[[ Data shown open ]]
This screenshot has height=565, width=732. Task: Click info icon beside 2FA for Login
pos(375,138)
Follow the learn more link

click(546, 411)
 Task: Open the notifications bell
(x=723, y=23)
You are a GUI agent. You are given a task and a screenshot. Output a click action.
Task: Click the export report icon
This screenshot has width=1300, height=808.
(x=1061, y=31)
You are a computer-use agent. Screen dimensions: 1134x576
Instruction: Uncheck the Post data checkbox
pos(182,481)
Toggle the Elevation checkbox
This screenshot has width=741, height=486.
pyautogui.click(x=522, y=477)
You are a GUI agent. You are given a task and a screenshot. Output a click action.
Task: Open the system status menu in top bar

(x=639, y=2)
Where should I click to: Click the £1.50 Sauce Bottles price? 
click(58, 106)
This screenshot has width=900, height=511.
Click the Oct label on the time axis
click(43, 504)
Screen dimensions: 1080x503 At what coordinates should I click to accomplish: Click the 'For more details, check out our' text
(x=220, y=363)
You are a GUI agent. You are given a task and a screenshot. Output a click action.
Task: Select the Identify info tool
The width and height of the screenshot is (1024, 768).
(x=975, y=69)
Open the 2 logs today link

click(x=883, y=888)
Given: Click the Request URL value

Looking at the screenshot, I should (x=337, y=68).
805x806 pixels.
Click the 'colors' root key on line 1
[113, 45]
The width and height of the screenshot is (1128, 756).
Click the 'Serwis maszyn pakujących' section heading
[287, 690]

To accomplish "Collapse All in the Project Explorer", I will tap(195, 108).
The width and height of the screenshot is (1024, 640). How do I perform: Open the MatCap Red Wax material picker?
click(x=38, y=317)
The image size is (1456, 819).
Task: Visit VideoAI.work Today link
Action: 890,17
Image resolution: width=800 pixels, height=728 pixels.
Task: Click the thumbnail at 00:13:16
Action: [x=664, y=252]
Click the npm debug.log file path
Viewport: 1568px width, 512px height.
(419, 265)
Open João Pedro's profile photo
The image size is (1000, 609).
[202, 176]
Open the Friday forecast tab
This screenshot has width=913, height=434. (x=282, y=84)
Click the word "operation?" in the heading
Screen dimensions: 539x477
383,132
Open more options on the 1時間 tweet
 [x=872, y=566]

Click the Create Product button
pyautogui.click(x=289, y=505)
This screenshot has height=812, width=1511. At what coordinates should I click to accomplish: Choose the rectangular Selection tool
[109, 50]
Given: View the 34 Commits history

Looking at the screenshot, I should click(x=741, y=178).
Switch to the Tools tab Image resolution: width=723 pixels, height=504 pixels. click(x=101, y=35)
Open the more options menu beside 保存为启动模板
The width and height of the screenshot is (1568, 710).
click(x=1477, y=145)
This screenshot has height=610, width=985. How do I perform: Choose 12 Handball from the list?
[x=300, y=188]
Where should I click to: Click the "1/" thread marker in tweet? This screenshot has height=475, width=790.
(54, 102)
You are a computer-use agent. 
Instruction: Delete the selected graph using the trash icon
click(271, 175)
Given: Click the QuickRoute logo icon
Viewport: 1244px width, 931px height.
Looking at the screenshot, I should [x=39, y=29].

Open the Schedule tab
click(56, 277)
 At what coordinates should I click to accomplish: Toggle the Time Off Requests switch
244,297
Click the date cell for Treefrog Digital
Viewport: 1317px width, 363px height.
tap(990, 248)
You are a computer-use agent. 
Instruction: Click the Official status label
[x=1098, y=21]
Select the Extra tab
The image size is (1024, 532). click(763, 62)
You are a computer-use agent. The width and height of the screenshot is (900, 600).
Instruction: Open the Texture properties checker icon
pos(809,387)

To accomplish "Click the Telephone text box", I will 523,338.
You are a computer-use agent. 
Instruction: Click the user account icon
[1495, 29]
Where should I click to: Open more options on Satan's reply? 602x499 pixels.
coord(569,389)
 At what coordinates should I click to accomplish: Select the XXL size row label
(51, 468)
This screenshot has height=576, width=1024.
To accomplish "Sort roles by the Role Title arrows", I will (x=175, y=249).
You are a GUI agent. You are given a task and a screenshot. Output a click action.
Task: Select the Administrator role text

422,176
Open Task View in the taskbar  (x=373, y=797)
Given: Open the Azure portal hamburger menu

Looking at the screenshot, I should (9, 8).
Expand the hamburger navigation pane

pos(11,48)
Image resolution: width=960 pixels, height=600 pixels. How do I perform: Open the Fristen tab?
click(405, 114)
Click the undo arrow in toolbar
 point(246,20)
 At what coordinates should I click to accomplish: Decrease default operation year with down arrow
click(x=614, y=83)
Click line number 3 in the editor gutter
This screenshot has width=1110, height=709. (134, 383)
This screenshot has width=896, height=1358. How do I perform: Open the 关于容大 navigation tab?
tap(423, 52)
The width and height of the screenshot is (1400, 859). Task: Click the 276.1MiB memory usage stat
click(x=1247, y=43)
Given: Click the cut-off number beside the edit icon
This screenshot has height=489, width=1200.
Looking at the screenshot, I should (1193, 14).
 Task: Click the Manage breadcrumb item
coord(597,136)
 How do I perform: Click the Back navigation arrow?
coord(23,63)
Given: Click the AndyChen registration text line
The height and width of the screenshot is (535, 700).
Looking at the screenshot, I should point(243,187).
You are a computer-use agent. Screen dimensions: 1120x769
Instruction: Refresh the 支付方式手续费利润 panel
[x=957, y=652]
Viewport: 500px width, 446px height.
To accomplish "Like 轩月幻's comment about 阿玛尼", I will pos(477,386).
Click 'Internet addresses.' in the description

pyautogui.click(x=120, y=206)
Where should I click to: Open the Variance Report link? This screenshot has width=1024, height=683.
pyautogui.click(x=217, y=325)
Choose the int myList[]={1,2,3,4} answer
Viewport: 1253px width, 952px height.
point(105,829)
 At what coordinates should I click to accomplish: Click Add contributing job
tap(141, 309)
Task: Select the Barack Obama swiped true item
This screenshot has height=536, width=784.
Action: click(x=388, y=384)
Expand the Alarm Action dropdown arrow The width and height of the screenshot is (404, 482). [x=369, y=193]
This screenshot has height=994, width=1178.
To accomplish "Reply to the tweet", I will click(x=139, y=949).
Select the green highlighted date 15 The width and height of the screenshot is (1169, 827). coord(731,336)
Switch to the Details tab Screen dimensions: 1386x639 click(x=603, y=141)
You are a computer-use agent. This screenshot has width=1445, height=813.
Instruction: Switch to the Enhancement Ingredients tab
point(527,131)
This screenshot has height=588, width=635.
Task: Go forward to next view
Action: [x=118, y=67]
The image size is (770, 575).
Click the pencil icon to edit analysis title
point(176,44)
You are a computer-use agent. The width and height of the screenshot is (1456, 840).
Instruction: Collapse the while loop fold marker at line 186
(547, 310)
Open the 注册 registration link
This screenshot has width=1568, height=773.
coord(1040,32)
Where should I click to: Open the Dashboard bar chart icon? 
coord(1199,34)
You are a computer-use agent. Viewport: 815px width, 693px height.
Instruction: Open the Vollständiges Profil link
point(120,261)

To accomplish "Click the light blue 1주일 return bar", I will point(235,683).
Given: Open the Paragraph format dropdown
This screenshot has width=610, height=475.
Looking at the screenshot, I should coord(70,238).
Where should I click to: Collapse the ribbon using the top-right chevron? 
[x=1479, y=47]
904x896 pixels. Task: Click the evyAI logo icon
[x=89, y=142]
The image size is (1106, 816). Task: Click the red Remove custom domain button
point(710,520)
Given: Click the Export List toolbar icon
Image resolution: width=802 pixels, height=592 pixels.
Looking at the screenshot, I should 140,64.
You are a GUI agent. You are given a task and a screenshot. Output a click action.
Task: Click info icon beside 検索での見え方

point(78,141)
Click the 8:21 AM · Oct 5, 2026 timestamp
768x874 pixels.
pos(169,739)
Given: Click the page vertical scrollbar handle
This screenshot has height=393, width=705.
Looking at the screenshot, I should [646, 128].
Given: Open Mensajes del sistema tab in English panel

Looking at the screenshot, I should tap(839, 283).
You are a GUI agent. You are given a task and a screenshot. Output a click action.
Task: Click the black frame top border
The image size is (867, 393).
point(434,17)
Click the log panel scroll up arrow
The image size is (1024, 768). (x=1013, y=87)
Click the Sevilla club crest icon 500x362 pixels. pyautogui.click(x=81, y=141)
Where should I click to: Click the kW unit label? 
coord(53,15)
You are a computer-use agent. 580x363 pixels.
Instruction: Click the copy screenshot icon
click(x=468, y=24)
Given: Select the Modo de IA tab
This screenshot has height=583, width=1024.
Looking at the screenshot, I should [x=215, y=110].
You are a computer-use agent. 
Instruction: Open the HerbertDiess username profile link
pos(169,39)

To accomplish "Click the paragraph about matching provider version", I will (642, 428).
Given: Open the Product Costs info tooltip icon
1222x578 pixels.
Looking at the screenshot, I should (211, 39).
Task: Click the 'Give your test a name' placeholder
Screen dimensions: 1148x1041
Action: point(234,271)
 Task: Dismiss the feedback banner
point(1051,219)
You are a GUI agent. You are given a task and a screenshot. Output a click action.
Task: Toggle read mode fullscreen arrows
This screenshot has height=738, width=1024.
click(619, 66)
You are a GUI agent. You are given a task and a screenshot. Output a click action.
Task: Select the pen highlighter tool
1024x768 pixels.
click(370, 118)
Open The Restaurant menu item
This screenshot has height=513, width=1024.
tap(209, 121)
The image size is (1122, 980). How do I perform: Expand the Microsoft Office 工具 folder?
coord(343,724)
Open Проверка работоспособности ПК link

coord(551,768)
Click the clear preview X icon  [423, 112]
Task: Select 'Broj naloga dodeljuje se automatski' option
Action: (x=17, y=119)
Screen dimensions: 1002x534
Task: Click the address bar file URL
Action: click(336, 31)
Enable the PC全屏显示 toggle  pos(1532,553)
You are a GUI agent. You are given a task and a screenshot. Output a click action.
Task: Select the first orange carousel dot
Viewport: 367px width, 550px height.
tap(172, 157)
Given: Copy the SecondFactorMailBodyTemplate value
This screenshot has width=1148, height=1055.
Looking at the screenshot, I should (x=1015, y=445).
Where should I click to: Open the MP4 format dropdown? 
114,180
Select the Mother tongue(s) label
[[ Data shown closed ]]
* Problem
Your answer should be one number, the count of lines in the records that contain the word "registration".

* Result of the task
2